_MATERIAL PROVIDED_
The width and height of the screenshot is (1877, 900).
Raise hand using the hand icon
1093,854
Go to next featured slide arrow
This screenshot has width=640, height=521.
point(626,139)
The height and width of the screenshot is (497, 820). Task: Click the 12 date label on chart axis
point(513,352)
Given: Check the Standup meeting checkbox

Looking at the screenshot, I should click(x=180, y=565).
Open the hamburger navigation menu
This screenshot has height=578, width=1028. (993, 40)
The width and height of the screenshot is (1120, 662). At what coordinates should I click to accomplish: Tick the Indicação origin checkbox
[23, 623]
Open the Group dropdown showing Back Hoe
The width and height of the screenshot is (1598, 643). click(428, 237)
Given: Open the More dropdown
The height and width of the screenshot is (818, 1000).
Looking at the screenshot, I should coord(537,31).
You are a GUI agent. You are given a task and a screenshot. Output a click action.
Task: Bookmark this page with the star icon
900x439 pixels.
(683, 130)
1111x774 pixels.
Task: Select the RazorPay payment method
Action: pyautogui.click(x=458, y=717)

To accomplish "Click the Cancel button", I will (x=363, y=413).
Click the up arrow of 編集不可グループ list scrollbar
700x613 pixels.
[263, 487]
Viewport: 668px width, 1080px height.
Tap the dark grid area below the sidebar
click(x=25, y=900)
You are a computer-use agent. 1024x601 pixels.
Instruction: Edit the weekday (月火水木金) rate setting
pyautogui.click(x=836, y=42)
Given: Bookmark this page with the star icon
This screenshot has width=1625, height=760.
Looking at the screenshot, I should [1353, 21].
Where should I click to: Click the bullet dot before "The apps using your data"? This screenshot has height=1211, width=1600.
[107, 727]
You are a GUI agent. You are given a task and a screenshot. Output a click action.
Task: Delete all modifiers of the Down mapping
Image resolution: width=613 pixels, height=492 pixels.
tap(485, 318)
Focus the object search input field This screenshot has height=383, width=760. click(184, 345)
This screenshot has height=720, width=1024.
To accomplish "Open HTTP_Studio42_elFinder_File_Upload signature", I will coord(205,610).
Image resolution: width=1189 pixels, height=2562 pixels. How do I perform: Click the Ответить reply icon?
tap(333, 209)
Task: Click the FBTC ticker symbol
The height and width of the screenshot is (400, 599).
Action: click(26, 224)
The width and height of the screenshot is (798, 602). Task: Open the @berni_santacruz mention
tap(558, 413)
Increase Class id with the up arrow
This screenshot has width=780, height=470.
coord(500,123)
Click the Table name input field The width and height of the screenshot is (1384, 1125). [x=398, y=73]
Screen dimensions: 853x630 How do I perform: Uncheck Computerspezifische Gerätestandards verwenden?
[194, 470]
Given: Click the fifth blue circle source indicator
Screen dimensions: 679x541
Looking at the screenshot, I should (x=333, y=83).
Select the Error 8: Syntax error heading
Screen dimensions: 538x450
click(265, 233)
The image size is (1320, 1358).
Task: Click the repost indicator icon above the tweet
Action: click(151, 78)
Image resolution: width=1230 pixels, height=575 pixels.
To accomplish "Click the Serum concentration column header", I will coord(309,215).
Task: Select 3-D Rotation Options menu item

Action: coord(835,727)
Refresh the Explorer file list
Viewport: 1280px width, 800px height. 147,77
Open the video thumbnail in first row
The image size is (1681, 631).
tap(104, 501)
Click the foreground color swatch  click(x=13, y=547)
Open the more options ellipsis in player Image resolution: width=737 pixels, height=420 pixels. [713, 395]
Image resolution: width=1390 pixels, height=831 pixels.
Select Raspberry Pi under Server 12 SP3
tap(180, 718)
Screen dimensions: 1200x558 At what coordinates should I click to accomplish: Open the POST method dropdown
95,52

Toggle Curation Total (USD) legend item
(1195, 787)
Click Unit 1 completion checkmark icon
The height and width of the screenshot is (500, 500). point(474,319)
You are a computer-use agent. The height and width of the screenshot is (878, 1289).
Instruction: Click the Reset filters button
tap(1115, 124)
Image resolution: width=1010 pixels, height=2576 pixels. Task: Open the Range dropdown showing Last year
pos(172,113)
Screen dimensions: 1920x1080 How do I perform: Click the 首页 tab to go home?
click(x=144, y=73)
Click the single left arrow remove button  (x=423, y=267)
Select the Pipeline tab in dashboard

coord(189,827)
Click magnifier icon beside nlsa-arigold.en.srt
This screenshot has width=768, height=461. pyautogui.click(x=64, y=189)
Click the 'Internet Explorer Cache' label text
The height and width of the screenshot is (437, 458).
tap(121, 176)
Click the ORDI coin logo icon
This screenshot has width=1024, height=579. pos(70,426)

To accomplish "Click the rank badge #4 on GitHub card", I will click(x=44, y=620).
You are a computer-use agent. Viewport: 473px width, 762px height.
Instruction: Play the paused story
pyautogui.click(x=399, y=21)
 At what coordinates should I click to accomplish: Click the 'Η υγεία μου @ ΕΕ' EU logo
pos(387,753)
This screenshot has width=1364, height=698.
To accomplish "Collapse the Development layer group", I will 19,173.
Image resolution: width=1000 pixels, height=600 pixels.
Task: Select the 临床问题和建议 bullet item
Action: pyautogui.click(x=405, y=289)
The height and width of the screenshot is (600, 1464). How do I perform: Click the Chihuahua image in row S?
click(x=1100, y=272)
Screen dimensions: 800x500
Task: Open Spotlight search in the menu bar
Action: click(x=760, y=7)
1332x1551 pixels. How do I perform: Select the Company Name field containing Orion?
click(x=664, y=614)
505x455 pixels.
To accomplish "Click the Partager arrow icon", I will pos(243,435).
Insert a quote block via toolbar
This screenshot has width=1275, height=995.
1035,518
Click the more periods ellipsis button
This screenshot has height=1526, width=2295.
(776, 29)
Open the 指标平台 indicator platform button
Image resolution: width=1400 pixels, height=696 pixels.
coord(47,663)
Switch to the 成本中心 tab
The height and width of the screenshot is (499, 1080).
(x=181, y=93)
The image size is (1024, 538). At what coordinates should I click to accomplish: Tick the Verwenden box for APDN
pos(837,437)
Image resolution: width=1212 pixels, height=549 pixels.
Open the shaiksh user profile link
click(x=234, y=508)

_TO DO_
Which lines in the records above hold the string "star"? Copy each of them.

_SOLUTION TO THIS PROBLEM_
Task: Bookmark this page with the star icon
Given: Bookmark this page with the star icon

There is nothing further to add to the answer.